Clinical biochemistry findings:
not specified
Urinalysis findings:
no effects observed
Behaviour (functional findings):
not specified
Immunological findings:
not examined
Organ weight findings including organ / body weight ratios:
not specified
Gross pathological findings:
not specified
Neuropathological findings:
not examined
Histopathological findings: non-neoplastic:
not specified
Histopathological findings: neoplastic:
not specified
Other effects:
not specified
Details on results:
The findings on food and water consumption were attributed to the strong odor and taste the test substance, preventing full acceptance of the treated water and the food by the animals.The increase in total cholesterol in the serum of both sexes is probably due to a slight impairment of lipid metabolism. The increase in serum proteins seen in the high-dose animals might be related to the reduced water consumption, however, the significance of this isolated finding is not obvious. These results are probably a result of slight changes in lipid metabolism or of reduced water consumption.

Effect levels

Key result
Dose descriptor:
NOAEL
Effect level:
143 mg/kg bw/day (nominal)
Sex:
male/female
Basis for effect level:
other: overall effects

Target system / organ toxicity

Key result
Critical effects observed:
no

Any other information on results incl. tables

A yellowish-orange discoloration of urine in the bedding in the mid and high dosage groups is judged to be due to excretion of some metabolites of the test substance.

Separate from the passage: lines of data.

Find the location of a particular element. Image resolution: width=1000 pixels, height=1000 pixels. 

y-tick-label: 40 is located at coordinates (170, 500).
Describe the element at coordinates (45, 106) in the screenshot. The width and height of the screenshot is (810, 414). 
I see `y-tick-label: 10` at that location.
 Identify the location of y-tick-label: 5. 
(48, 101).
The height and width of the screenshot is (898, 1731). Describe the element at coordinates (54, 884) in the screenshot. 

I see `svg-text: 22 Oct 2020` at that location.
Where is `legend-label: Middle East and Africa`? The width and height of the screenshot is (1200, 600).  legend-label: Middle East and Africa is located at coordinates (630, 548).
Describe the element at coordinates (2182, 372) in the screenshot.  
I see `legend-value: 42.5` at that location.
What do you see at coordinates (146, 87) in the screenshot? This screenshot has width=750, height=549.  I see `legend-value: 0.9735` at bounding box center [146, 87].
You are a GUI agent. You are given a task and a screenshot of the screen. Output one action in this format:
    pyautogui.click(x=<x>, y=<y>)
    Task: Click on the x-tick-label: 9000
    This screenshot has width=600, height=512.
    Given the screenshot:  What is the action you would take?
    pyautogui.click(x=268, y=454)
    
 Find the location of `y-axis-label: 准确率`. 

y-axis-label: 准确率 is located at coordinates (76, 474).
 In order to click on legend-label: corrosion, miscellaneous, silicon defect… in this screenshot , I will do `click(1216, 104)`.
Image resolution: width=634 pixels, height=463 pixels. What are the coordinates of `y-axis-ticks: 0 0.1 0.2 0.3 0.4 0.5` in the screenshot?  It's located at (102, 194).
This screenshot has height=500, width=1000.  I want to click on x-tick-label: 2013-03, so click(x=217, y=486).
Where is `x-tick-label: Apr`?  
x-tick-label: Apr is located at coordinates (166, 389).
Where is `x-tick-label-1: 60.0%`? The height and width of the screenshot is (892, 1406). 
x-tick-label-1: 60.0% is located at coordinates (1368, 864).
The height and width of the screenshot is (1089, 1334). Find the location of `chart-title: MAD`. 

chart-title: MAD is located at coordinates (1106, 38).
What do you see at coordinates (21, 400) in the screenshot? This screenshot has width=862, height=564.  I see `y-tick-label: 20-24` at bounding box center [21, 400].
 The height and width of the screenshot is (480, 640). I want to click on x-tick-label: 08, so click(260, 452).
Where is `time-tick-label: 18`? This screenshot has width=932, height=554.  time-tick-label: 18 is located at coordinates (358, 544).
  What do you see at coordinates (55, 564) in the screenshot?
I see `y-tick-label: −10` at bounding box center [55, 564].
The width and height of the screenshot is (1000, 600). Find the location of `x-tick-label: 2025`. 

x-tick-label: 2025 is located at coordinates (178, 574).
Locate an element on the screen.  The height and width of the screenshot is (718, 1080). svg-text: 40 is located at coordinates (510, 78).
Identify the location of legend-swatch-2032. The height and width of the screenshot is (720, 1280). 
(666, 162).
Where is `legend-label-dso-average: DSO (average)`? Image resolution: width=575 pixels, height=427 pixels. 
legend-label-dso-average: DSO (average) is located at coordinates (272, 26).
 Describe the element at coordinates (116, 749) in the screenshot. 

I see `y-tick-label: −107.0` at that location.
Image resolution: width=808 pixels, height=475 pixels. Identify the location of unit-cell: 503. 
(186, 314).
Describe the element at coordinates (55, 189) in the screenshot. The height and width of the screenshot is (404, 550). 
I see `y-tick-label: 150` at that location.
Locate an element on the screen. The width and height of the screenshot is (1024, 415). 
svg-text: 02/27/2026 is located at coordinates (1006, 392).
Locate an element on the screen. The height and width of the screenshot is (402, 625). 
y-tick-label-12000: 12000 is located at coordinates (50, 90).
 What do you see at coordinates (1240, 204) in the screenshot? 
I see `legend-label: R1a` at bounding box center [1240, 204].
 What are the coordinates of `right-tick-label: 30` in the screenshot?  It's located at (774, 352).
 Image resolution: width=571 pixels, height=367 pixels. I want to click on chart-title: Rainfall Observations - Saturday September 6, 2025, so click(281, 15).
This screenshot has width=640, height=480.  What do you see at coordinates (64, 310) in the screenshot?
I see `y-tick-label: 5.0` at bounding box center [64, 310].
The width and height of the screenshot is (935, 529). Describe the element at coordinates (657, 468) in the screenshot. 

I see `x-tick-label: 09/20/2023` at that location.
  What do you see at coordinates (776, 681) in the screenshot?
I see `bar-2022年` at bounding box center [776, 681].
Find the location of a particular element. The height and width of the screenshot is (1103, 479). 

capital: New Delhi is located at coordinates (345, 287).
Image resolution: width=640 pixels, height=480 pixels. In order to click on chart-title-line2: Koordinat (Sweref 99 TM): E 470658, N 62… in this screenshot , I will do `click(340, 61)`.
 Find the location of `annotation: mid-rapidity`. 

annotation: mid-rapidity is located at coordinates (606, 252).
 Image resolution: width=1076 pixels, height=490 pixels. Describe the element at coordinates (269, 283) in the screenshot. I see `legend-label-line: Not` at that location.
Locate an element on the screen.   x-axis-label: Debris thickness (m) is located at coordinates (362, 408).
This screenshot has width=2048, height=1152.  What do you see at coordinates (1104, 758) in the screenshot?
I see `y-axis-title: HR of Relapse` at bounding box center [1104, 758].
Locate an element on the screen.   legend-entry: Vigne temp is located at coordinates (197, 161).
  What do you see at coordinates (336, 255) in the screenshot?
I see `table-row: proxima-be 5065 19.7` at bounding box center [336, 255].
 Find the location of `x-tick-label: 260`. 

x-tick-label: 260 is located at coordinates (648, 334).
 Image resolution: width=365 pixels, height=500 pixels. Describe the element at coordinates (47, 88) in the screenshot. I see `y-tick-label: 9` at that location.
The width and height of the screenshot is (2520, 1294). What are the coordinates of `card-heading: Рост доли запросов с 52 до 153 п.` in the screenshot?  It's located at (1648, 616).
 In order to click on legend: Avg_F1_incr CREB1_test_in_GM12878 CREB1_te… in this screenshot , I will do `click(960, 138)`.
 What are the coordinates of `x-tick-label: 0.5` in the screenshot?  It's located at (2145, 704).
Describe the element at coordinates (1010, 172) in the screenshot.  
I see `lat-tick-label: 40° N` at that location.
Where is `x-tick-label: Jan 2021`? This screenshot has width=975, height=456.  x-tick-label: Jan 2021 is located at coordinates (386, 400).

Applicant's summary and conclusion

Conclusions:
The NOAEL for this drinking water study is 2000 ppm, corresponding to a dose of 143 mg/kg bw/day.
Executive summary:

This drinking water study was performed according to the OECD Guideline 408 and under GLP. Ten female and ten male Wistar rats per dose group were continuously exposed to 500, 2000 or 7000 ppm through the drinking water (corresponding to 40, 143 and 407 mg/kg bw) for 90 days. Weighing of all animals was done daily, food and water consumption weekly, and detailed observations (ophtalmological examination, haematology, clinical biochemistry and urinalysis), as well as gross necropsy and histopathology, at the end of the study. At the concentration of 7000 ppm signs of toxicity were observed. In this dosage group, an increase in total cholesterol, total protein and globulins in both sexes, and an increase in platelets in the females, were observed. The only substance related pathomorphological effect was the decreased terminal body weight. The reduction of water and food consumption at the lower concentrations is not considered to be an adverse health effect, but caused by the strong odor and taste of the test substance. Therefore, the NOAEL for this drinking water study is 2000 ppm, corresponding to a dose of 143 mg/kg body weight/day.